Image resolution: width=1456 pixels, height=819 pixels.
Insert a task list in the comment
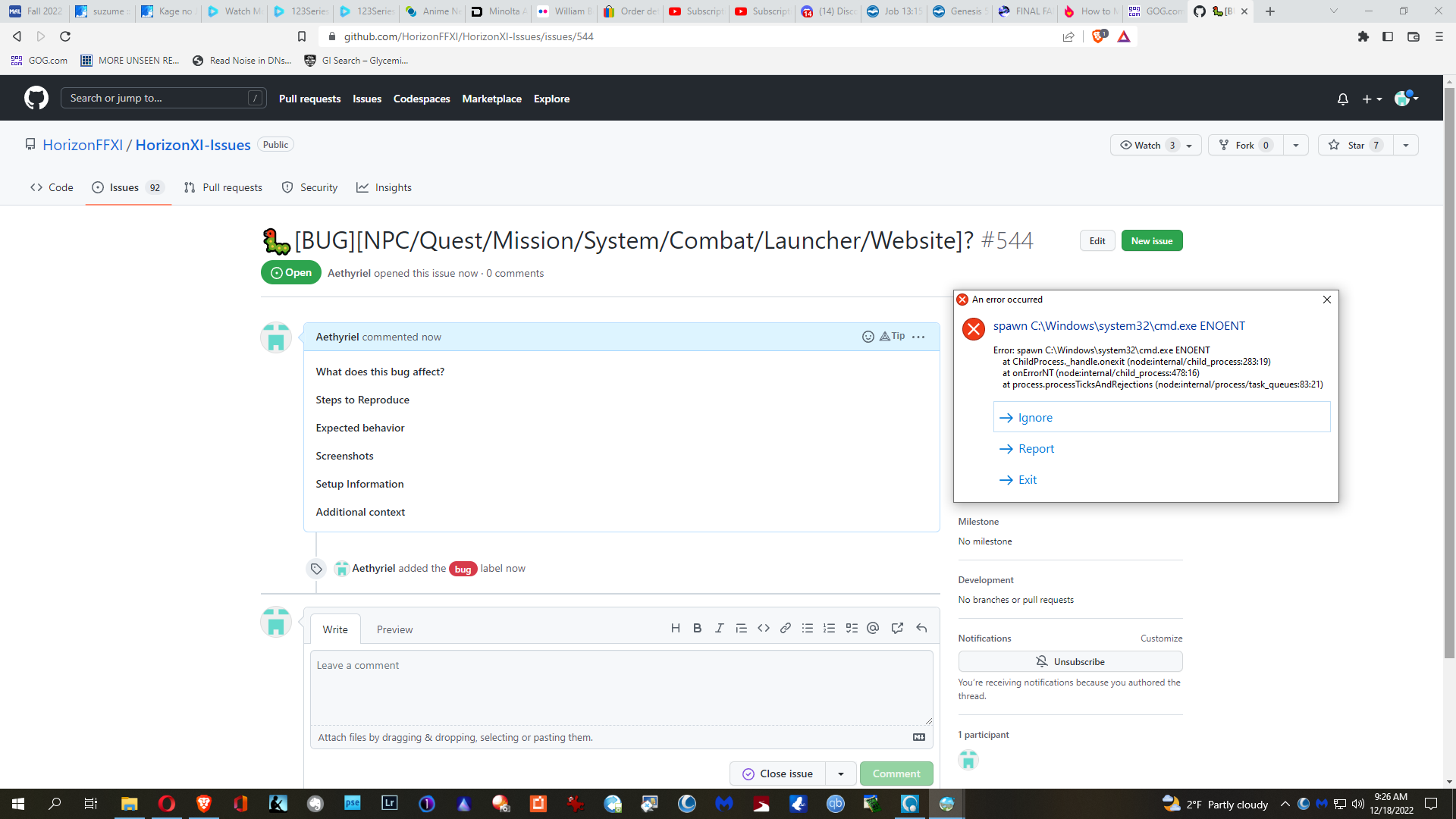pos(851,628)
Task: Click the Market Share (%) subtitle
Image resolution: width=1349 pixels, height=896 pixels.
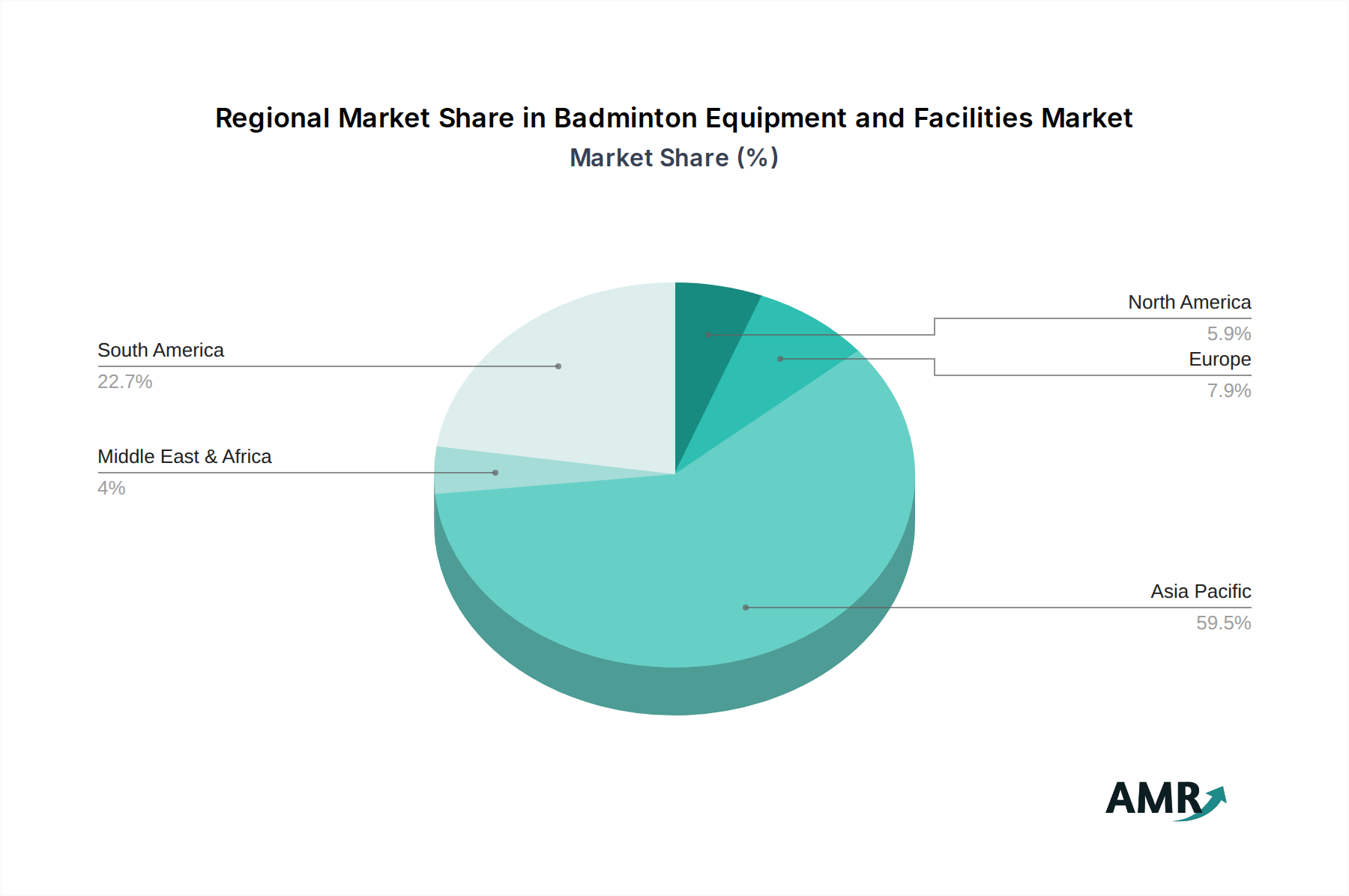Action: [x=674, y=157]
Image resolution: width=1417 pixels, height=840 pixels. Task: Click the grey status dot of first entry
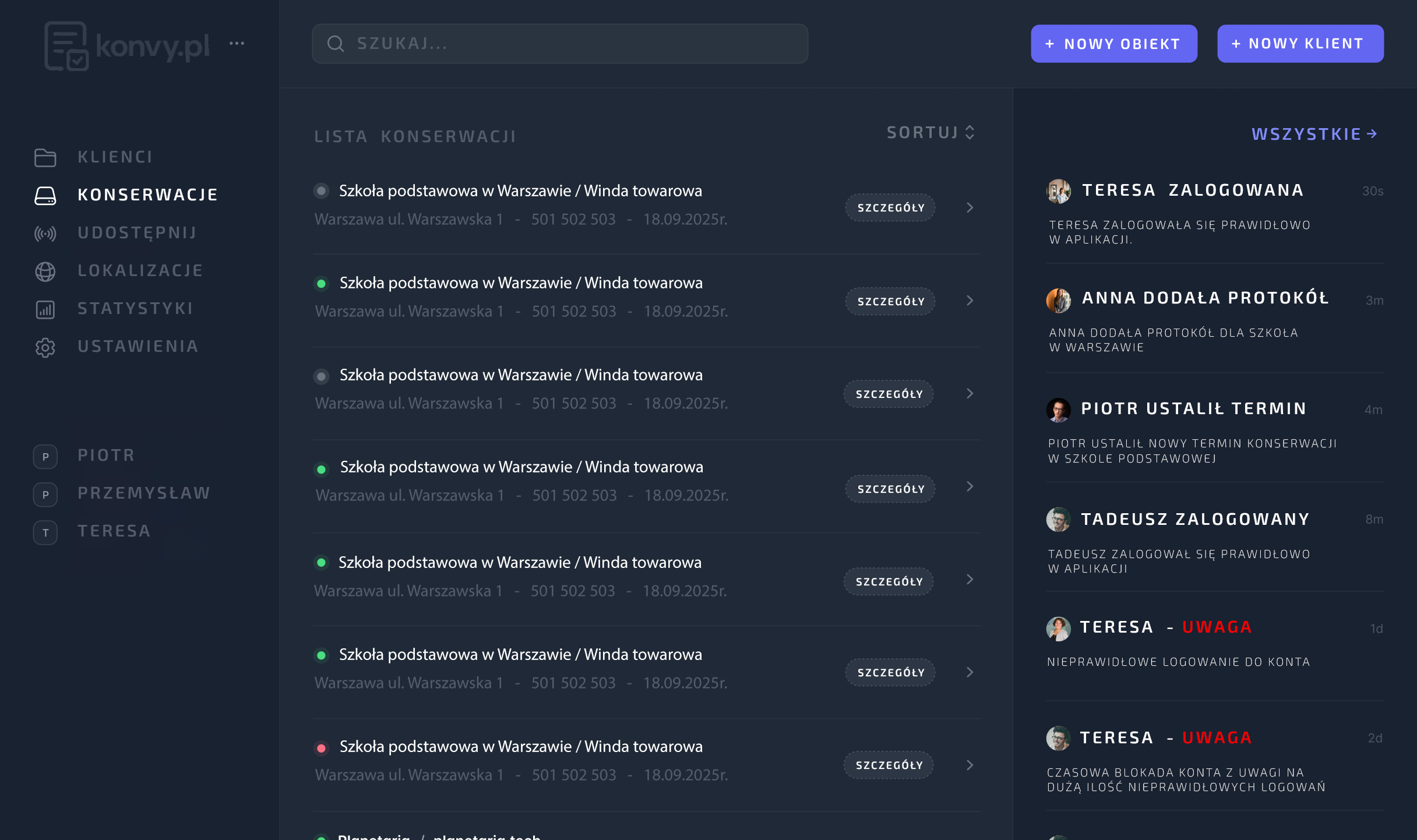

########################################

On how many lines of the data does the word "Click" appear? Reply with the number alone.

2